Work to be completed:
Edit the stretch from the line containing "Where should I click to: Open the apps" through the line containing "point(254,818)" by replacing "shuffle icon" with "randomize icon". Output those lines with nothing else changed.

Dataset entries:
● ● ● ● ●
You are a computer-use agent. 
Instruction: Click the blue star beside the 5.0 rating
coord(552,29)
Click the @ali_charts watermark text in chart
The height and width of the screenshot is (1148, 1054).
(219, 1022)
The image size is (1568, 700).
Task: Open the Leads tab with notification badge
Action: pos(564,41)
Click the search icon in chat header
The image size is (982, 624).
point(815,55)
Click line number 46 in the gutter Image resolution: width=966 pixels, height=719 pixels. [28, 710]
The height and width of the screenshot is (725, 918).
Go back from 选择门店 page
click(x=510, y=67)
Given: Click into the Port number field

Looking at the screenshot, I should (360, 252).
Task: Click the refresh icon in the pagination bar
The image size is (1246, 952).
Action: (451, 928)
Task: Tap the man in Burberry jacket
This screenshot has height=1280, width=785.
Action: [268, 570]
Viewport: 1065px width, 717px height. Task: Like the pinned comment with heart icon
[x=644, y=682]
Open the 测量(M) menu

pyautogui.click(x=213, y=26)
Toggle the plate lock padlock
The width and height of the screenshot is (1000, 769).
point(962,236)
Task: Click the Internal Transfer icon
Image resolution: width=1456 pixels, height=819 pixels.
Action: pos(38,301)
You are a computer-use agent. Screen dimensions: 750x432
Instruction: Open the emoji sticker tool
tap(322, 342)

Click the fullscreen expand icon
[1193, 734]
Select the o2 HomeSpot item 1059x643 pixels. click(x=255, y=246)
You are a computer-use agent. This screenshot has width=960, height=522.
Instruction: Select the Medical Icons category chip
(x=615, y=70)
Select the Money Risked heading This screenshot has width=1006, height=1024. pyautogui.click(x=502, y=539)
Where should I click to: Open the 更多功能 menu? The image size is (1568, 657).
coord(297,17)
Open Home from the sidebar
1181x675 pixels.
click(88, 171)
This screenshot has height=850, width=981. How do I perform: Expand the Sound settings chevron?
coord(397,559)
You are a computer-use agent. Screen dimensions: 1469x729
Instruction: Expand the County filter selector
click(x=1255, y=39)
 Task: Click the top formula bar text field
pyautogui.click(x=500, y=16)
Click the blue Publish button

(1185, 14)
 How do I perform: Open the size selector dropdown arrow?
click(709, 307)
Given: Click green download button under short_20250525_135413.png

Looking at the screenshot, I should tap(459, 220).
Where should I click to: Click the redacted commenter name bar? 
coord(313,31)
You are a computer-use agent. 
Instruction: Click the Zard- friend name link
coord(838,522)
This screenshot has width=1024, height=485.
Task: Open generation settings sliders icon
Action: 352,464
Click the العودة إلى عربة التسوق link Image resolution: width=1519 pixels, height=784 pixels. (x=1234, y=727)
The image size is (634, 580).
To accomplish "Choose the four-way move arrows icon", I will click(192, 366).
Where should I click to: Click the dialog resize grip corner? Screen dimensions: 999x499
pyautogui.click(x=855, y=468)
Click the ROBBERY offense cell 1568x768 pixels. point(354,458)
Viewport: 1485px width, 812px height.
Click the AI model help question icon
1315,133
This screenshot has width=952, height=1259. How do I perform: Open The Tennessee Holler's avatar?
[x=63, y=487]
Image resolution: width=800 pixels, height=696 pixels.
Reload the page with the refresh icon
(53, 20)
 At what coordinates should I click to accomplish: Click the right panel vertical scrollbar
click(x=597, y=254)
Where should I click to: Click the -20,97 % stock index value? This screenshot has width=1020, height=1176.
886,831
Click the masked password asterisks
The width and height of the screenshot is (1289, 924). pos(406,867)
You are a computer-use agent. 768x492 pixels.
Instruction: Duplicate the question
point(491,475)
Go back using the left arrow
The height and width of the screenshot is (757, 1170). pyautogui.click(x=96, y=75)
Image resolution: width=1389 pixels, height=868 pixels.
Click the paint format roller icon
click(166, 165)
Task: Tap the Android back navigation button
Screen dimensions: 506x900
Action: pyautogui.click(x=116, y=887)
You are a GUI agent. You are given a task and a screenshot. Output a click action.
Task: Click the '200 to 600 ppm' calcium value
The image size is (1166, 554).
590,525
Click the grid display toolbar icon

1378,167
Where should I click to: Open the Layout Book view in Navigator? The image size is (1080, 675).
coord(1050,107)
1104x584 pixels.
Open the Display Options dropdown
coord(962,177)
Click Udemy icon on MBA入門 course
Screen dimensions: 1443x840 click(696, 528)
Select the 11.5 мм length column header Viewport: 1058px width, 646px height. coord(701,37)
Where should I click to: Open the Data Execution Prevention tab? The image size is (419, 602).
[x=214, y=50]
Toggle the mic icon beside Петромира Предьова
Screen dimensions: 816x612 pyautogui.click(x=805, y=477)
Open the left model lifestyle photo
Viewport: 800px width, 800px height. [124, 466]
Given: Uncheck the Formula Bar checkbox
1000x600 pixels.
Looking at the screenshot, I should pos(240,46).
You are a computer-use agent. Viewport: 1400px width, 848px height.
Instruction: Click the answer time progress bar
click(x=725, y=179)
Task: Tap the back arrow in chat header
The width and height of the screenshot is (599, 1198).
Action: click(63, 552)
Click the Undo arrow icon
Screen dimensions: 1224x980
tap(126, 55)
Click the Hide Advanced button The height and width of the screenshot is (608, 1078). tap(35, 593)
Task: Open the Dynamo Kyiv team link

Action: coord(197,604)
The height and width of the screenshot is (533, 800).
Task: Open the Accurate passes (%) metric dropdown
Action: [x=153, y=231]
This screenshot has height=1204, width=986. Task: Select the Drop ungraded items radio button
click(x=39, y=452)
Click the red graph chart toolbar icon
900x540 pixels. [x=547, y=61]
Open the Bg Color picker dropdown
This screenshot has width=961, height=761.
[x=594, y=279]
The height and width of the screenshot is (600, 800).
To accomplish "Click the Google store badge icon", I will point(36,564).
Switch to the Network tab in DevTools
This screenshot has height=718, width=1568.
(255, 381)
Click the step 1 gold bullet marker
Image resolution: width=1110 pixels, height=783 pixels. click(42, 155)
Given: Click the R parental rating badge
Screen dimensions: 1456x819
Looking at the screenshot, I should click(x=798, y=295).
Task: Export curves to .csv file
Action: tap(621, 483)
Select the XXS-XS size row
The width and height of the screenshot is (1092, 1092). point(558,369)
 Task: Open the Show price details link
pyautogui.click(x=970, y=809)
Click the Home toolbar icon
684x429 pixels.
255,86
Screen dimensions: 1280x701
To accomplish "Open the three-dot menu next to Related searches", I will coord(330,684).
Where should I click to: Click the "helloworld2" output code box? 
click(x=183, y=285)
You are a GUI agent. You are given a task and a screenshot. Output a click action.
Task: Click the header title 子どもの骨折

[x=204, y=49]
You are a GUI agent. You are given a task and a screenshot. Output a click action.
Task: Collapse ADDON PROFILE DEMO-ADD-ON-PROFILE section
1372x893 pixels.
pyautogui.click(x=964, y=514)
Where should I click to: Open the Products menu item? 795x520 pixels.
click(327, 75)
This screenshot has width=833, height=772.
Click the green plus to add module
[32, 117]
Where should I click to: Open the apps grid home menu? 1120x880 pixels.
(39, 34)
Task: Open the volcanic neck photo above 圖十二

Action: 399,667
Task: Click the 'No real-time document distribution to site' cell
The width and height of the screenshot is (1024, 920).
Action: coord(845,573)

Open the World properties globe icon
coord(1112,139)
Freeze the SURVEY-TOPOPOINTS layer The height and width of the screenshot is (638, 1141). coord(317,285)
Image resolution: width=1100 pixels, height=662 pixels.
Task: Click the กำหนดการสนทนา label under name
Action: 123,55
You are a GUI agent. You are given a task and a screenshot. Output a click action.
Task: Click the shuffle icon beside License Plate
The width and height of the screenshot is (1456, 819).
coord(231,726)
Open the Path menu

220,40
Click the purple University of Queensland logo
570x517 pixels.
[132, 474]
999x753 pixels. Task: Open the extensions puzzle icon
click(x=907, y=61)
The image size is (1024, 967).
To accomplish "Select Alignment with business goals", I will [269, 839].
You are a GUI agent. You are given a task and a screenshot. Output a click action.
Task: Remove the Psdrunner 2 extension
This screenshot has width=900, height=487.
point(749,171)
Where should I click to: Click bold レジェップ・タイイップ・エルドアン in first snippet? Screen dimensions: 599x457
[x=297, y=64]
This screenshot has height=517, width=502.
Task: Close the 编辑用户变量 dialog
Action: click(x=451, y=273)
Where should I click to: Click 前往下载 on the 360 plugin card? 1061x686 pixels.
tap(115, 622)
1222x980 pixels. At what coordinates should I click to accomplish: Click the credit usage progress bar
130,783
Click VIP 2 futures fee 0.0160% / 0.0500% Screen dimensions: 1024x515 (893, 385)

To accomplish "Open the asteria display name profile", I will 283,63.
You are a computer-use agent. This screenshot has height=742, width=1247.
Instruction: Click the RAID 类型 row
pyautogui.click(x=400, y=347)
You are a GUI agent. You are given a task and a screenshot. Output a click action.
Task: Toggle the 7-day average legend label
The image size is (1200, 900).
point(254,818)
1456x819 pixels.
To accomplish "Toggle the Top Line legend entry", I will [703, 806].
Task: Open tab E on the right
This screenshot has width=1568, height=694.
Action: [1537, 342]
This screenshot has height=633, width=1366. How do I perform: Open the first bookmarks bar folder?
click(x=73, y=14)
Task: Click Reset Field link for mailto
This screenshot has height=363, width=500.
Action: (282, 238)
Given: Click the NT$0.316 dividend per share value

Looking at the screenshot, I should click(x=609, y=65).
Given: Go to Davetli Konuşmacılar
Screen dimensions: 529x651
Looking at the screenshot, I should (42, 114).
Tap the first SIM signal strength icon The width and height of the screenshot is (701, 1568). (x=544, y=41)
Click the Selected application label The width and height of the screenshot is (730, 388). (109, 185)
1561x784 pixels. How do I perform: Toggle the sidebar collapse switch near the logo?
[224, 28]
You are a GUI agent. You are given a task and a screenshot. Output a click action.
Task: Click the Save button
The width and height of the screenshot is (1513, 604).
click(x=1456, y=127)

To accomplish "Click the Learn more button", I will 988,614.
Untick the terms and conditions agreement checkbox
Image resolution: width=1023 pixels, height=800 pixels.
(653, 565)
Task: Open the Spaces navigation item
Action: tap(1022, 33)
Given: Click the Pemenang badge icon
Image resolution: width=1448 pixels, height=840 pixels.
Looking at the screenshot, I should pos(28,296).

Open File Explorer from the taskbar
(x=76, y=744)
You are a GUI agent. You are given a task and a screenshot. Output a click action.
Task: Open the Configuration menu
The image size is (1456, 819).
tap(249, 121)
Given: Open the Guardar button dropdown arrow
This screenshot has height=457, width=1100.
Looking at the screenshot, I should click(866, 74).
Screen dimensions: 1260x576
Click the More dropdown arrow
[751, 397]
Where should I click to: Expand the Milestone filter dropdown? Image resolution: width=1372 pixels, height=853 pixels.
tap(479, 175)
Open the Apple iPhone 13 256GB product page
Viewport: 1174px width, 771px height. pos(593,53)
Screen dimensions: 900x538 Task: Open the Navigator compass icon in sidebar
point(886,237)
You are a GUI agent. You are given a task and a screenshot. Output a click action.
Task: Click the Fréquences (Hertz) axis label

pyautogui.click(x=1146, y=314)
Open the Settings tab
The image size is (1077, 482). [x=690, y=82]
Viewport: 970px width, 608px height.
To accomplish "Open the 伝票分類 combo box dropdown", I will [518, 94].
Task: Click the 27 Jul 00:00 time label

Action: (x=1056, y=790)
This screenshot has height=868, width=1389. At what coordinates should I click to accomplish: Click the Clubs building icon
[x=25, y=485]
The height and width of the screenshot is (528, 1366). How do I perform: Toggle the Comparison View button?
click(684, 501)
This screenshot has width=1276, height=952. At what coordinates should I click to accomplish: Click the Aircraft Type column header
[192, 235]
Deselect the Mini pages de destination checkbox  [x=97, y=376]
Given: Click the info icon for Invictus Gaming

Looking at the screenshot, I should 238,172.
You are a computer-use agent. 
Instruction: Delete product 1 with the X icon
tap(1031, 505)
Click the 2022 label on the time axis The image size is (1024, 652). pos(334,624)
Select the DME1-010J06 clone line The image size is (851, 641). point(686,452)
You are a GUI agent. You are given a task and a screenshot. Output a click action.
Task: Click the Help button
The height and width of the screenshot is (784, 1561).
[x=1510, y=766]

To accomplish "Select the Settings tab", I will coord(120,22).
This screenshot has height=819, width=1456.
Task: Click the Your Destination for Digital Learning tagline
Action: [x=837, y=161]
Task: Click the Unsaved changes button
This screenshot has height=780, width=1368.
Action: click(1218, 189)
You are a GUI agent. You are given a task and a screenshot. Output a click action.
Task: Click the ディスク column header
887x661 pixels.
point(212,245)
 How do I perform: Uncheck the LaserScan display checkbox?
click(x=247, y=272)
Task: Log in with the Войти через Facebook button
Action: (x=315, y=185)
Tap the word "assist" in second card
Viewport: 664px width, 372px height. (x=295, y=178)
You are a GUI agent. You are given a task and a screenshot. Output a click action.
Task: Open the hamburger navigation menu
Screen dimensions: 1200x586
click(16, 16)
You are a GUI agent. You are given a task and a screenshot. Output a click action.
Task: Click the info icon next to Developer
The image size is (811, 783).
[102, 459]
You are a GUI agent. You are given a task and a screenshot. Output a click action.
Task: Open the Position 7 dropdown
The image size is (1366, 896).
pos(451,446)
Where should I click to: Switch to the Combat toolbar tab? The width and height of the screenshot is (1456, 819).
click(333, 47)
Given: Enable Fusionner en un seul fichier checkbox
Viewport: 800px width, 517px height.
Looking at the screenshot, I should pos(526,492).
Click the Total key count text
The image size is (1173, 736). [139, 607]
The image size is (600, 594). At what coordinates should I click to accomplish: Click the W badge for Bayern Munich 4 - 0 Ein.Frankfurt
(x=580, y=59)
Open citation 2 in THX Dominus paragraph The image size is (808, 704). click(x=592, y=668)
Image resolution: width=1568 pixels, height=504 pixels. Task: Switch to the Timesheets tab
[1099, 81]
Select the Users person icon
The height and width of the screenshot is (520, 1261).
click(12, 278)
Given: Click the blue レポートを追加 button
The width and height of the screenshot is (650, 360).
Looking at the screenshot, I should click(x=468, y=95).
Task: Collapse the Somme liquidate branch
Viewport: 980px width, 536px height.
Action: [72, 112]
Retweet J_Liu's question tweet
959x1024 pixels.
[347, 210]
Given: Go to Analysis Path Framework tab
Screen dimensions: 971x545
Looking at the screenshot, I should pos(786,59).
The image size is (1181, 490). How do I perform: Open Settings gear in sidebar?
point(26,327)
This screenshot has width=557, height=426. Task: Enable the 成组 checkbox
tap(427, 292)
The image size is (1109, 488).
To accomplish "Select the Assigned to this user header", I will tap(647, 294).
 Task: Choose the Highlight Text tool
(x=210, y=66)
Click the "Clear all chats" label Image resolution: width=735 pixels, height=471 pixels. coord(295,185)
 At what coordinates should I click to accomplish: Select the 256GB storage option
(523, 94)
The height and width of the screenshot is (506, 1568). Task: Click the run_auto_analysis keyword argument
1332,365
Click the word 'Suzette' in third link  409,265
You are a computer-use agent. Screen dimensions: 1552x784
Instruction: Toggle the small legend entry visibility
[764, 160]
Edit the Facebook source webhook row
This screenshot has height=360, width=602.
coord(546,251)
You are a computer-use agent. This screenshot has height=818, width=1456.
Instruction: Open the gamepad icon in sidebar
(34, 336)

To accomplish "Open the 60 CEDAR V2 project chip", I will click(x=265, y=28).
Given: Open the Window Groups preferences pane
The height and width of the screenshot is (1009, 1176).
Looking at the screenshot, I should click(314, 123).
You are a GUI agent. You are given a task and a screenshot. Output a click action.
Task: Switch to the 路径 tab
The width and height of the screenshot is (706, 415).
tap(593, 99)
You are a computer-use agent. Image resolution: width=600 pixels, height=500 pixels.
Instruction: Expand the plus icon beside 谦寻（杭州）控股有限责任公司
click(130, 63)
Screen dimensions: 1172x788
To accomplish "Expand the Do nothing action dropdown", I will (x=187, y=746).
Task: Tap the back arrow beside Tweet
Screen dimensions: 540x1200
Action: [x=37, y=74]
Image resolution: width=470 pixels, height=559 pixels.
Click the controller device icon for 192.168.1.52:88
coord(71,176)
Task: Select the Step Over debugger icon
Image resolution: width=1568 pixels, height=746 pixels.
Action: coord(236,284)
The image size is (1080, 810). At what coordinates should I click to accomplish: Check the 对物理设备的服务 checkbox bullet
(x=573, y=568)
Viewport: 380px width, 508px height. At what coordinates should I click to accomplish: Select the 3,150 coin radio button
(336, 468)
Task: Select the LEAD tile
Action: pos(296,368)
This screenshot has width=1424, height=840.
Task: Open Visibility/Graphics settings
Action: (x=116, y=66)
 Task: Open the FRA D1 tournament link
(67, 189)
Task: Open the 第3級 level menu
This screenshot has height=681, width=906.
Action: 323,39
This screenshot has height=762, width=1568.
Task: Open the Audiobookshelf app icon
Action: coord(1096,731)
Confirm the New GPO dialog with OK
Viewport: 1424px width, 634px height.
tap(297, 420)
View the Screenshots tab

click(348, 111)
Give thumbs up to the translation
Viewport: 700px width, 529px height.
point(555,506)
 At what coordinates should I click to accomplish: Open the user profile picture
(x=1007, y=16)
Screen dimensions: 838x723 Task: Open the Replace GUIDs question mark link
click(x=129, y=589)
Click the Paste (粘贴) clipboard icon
● ● ● ● ●
Result of the task:
Where should I click to: Open the apps grid home menu? 1120x880 pixels.
(39, 34)
Task: Open the volcanic neck photo above 圖十二

Action: 399,667
Task: Click the 'No real-time document distribution to site' cell
The width and height of the screenshot is (1024, 920).
Action: coord(845,573)

Open the World properties globe icon
coord(1112,139)
Freeze the SURVEY-TOPOPOINTS layer The height and width of the screenshot is (638, 1141). coord(317,285)
Image resolution: width=1100 pixels, height=662 pixels.
Task: Click the กำหนดการสนทนา label under name
Action: 123,55
You are a GUI agent. You are given a task and a screenshot. Output a click action.
Task: Click the randomize icon beside License Plate
The width and height of the screenshot is (1456, 819).
coord(231,726)
Open the Path menu

220,40
Click the purple University of Queensland logo
570x517 pixels.
[132, 474]
999x753 pixels. Task: Open the extensions puzzle icon
click(x=907, y=61)
The image size is (1024, 967).
To accomplish "Select Alignment with business goals", I will [269, 839].
You are a GUI agent. You are given a task and a screenshot. Output a click action.
Task: Remove the Psdrunner 2 extension
This screenshot has width=900, height=487.
point(749,171)
Where should I click to: Click bold レジェップ・タイイップ・エルドアン in first snippet? Screen dimensions: 599x457
[x=297, y=64]
This screenshot has height=517, width=502.
Task: Close the 编辑用户变量 dialog
Action: click(x=451, y=273)
Where should I click to: Click 前往下载 on the 360 plugin card? 1061x686 pixels.
tap(115, 622)
1222x980 pixels. At what coordinates should I click to accomplish: Click the credit usage progress bar
130,783
Click VIP 2 futures fee 0.0160% / 0.0500% Screen dimensions: 1024x515 (893, 385)

To accomplish "Open the asteria display name profile", I will 283,63.
You are a computer-use agent. This screenshot has height=742, width=1247.
Instruction: Click the RAID 类型 row
pyautogui.click(x=400, y=347)
You are a GUI agent. You are given a task and a screenshot. Output a click action.
Task: Toggle the 7-day average legend label
The image size is (1200, 900).
point(254,818)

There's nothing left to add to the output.